* **PROBLEM TO WORK ON**: When you spot the word "beside" in a line of the data below, copy that line.

* **MATERIAL TO PROCESS**:
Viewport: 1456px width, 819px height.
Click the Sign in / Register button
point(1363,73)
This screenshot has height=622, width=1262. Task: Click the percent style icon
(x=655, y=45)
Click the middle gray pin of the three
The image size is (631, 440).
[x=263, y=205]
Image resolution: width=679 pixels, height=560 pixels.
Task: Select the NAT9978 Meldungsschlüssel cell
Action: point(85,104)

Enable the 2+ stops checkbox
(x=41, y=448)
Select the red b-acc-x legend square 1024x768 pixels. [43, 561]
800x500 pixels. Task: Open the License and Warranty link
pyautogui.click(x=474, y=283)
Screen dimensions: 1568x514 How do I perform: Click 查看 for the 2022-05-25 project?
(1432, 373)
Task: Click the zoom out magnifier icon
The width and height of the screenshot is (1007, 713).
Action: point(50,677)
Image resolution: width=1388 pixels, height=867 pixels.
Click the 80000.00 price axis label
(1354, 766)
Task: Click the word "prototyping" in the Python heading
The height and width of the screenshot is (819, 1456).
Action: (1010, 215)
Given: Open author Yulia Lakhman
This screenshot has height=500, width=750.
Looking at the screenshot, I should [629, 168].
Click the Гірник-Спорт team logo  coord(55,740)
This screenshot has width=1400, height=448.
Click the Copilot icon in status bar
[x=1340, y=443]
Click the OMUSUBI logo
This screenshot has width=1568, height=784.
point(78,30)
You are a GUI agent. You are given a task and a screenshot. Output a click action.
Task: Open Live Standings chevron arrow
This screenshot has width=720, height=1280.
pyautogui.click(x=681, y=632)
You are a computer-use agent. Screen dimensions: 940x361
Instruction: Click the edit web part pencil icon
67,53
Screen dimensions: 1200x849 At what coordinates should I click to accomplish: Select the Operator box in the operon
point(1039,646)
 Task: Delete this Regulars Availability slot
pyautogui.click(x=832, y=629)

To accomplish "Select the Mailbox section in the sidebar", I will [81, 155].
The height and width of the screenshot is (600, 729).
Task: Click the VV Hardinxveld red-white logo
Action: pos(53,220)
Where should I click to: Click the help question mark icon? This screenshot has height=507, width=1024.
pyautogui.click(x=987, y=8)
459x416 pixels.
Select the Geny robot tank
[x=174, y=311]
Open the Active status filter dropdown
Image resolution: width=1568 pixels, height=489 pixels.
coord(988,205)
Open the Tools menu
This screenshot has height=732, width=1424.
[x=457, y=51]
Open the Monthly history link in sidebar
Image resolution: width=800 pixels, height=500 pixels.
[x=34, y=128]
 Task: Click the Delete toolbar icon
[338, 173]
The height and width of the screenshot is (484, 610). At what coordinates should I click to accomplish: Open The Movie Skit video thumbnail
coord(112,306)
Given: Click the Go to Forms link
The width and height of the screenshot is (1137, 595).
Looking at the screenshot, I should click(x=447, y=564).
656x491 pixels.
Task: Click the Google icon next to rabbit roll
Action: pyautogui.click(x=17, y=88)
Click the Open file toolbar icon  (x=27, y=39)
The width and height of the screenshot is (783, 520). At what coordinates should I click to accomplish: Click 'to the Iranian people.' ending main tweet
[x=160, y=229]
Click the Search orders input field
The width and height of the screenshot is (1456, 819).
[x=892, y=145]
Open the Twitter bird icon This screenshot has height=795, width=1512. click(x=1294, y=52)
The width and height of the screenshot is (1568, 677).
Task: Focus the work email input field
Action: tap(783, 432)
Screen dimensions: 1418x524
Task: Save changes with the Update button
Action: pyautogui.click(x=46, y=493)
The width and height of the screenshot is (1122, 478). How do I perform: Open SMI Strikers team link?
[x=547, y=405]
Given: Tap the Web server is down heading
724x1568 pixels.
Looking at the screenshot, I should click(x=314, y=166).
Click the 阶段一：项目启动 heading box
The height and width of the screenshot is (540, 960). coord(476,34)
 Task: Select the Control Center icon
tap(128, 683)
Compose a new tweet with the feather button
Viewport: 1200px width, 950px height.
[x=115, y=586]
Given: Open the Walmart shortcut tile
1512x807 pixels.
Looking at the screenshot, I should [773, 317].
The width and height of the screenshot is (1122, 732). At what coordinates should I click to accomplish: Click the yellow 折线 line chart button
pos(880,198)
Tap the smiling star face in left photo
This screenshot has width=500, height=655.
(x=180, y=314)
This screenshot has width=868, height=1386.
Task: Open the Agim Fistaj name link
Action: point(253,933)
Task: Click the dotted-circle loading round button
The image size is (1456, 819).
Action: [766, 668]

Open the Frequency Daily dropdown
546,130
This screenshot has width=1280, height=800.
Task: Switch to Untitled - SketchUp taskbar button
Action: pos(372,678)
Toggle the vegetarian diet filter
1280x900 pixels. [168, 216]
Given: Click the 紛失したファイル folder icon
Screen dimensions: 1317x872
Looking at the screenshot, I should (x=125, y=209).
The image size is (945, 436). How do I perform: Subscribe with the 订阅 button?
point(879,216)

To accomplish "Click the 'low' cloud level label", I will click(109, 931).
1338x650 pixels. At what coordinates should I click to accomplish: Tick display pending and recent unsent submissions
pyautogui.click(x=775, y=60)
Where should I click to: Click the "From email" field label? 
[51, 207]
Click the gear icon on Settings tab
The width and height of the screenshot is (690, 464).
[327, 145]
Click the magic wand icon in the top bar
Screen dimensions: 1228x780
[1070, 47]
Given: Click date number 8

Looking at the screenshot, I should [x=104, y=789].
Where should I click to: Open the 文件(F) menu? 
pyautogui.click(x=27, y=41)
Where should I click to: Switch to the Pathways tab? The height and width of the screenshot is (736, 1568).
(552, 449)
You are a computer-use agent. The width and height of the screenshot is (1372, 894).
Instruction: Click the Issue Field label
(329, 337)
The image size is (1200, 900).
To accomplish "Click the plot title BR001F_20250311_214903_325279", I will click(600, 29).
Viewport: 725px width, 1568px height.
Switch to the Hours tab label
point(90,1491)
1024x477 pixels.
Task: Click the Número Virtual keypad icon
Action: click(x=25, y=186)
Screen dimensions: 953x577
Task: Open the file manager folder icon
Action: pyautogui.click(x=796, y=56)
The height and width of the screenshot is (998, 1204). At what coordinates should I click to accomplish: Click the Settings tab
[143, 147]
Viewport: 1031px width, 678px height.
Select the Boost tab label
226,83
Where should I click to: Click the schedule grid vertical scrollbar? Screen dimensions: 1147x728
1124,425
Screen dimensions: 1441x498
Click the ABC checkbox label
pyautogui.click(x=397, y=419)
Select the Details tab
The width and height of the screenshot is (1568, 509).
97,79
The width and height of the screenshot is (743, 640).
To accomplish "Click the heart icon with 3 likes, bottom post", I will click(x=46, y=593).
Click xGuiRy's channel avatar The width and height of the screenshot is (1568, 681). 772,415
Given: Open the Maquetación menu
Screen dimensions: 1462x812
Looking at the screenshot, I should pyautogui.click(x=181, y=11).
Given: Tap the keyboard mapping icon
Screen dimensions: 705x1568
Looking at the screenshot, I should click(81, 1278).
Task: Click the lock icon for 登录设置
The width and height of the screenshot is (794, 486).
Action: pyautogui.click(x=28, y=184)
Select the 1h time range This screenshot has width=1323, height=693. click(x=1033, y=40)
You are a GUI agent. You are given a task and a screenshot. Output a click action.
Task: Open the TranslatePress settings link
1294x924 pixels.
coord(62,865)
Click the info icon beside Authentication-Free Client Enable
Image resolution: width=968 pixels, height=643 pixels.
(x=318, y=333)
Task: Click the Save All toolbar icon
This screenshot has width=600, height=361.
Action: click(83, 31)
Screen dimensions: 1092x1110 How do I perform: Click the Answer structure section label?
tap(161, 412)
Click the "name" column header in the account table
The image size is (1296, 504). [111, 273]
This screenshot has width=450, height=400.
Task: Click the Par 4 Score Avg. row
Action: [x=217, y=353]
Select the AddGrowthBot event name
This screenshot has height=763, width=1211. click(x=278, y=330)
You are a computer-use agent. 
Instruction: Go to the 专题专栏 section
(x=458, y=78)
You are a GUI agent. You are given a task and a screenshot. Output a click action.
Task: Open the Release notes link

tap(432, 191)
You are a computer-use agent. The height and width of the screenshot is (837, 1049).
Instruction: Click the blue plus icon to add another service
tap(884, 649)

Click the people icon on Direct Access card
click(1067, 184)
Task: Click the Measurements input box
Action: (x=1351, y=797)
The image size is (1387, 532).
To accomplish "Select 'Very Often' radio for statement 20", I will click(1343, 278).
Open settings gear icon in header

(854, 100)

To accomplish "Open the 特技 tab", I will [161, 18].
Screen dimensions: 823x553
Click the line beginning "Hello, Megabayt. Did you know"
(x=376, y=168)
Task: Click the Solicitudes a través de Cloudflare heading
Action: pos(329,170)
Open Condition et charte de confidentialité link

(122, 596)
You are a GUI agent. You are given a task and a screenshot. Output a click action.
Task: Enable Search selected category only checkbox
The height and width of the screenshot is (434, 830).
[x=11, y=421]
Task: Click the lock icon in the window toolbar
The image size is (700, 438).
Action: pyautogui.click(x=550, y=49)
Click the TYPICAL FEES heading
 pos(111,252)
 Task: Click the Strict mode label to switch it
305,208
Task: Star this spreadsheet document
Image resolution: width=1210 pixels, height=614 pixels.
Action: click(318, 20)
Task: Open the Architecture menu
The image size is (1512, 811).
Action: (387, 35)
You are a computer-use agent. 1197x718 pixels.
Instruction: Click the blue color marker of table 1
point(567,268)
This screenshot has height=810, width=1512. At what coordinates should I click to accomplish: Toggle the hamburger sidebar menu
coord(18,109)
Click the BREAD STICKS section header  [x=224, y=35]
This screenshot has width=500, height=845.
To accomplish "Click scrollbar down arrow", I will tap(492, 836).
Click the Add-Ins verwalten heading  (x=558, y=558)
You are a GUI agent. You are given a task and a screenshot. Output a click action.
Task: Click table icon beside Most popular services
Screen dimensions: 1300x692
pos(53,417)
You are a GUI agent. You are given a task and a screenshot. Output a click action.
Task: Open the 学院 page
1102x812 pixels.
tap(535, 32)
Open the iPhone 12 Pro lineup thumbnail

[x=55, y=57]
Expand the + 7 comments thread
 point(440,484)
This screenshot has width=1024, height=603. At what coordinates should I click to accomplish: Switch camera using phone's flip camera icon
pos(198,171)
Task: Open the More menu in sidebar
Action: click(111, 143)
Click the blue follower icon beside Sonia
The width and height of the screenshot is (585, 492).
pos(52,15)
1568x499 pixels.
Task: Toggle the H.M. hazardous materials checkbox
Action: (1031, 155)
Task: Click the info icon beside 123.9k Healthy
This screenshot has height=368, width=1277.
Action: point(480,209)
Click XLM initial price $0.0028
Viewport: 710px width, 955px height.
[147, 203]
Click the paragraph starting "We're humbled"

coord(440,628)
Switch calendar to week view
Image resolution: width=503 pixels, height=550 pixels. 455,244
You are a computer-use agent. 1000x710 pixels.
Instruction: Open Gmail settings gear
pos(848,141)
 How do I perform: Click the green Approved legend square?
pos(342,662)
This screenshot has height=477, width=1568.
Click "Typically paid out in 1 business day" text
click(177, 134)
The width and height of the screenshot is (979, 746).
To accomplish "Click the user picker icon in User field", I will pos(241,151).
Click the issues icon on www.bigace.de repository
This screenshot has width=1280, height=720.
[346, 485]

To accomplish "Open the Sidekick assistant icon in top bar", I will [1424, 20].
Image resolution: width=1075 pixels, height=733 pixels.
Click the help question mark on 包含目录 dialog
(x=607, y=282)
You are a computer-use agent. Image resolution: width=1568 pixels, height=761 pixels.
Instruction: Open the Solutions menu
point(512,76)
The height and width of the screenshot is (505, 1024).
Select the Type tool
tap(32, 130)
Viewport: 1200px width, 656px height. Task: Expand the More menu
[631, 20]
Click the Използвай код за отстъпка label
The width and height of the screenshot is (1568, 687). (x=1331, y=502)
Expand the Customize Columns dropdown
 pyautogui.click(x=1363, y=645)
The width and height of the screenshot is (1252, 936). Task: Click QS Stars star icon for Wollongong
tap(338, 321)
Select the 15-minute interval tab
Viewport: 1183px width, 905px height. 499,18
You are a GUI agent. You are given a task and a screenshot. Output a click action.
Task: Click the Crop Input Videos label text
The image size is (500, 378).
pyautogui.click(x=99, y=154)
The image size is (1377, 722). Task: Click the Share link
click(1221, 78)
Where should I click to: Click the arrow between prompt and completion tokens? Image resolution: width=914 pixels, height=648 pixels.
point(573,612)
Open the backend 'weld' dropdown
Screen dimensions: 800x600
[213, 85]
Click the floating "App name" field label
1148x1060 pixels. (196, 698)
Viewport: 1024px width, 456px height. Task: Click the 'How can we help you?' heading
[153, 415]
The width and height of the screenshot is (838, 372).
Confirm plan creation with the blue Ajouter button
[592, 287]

* **EXERCISE SOLUTION**:
Click the info icon beside Authentication-Free Client Enable
Task: Click table icon beside Most popular services
Click the blue follower icon beside Sonia
Task: Click the info icon beside 123.9k Healthy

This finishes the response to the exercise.